Skip to content

Performance Testing & Benchmarking

Test your Order Accuracy pipeline performance on various hardware configurations. This guide covers everything from quick performance checks to comprehensive system capacity testing.

Quick Start (5 minutes)

Goal: Run a basic performance test to verify your system works correctly

1. Initialize Performance Tools

make update-submodules

2. Run Quick Benchmark

Dine-In:

cd dine-in
make benchmark

Take-Away:

cd take-away
make benchmark

What this does: - Tests GPU/CPU performance for order validation - Measures end-to-end latency - Generates performance metrics - Outputs results to results/ directory

Understanding Benchmark Types

Dine-In Benchmarks

Single Request Benchmark

make benchmark

Tests single image validation latency: - Image preprocessing time - VLM inference time - Semantic matching time - Total end-to-end latency

Stream Density Benchmark

make benchmark-density

Finds maximum concurrent requests the system can handle under latency constraints: - Target latency threshold (configurable) - Progressive load increase - Identifies performance ceiling

Take-Away Benchmarks

Single Video Benchmark

make benchmark

Tests end-to-end latency for single order validation: - Video upload time - Frame extraction time - VLM inference latency - Validation time - Total processing time

Fixed Workers Benchmark

make benchmark-oa BENCHMARK_WORKERS=4 BENCHMARK_DURATION=300

Tests system with fixed number of concurrent workers: - Throughput (orders/minute) - Latency percentiles (P50, P95, P99) - GPU utilization - Memory usage

Stream Density Benchmark

make benchmark-stream-density

Finds maximum sustainable worker count under latency constraints: - Maximum concurrent workers - Latency at each worker count - Point of degradation - Resource utilization at capacity

Environment Variables Reference

Dine-In Configuration

Variable Default Description
TARGET_LATENCY_MS 15000 Target latency threshold (ms)
LATENCY_METRIC avg 'avg', 'p95', or 'max'
DENSITY_INCREMENT 1 Concurrent images per iteration
INIT_DURATION 60 Warmup time (seconds)
MIN_REQUESTS 3 Min requests before measuring
REQUEST_TIMEOUT 300 Individual request timeout (seconds)

* **Record list**:

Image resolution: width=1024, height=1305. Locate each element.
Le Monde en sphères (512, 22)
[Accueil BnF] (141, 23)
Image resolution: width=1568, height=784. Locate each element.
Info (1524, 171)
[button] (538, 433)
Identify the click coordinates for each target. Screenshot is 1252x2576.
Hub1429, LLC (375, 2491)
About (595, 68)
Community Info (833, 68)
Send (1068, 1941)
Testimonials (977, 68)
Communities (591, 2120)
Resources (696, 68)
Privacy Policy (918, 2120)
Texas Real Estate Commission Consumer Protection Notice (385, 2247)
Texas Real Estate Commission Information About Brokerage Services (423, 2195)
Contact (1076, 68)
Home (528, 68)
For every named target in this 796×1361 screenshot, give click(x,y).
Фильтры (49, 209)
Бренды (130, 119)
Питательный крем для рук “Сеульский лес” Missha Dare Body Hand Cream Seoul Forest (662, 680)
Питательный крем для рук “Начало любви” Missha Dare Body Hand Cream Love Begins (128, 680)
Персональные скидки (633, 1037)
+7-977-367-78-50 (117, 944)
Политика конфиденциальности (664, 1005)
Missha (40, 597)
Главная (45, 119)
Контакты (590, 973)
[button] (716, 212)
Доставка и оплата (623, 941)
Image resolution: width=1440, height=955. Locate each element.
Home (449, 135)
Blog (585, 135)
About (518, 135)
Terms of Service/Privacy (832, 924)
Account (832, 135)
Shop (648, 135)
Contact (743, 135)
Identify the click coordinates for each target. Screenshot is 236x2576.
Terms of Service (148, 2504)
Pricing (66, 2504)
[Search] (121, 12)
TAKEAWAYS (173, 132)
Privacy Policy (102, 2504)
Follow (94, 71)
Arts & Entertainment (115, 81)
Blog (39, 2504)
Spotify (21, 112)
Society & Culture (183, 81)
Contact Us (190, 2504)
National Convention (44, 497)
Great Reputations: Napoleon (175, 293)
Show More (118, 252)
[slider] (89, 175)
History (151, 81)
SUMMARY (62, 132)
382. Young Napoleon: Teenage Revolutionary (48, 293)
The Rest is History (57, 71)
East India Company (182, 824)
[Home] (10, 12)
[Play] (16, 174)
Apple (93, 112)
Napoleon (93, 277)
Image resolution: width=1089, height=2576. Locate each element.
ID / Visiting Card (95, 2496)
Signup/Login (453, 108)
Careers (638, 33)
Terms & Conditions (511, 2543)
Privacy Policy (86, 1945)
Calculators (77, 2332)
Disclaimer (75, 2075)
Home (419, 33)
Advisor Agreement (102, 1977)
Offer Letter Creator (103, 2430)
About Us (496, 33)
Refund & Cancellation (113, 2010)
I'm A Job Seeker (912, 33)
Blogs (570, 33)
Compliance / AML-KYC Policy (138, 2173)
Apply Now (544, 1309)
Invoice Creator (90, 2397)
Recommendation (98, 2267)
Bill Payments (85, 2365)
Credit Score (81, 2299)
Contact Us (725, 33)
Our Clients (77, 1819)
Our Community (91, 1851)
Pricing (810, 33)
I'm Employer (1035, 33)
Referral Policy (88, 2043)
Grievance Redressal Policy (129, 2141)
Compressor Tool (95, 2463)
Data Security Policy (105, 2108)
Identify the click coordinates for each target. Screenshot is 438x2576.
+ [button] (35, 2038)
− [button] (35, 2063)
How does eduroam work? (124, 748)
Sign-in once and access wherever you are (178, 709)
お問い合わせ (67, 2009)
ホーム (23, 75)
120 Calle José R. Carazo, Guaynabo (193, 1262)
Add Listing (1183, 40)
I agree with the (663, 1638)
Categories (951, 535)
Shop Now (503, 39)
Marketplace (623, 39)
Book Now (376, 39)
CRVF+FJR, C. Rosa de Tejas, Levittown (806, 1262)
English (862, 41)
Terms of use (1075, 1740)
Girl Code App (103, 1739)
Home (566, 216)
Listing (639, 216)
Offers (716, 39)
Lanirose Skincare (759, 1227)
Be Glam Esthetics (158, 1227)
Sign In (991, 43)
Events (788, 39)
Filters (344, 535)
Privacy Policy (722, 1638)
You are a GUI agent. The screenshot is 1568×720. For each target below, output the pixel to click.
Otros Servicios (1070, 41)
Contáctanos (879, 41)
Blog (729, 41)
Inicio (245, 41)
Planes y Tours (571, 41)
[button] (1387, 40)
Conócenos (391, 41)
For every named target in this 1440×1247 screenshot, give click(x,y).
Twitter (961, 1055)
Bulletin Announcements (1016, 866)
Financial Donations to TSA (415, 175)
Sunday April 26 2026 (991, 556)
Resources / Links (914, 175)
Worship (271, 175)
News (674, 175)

* **Task set**:
1. Retype the part of the performance testing guide starting at "Finds maximum sustainable" and ending at "request timeout (seconds)".
2. Answer these questions from the performance testing guide.
(a) Which command runs the Dine-In Stream Density Benchmark?
(b) What is the default value of TARGET_LATENCY_MS?
(c) Which latency percentiles does the Fixed Workers Benchmark measure?
Use only the performance testing guide when answering, not the rows.

* **The answers**:
1.
Finds maximum sustainable worker count under latency constraints: - Maximum concurrent workers - Latency at each worker count - Point of degradation - Resource utilization at capacity

Environment Variables Reference

Dine-In Configuration

Variable Default Description
TARGET_LATENCY_MS 15000 Target latency threshold (ms)
LATENCY_METRIC avg 'avg', 'p95', or 'max'
DENSITY_INCREMENT 1 Concurrent images per iteration
INIT_DURATION 60 Warmup time (seconds)
MIN_REQUESTS 3 Min requests before measuring
REQUEST_TIMEOUT 300 Individual request timeout (seconds)

2.
(a) make benchmark-density
(b) 15000 ms
(c) P50, P95, and P99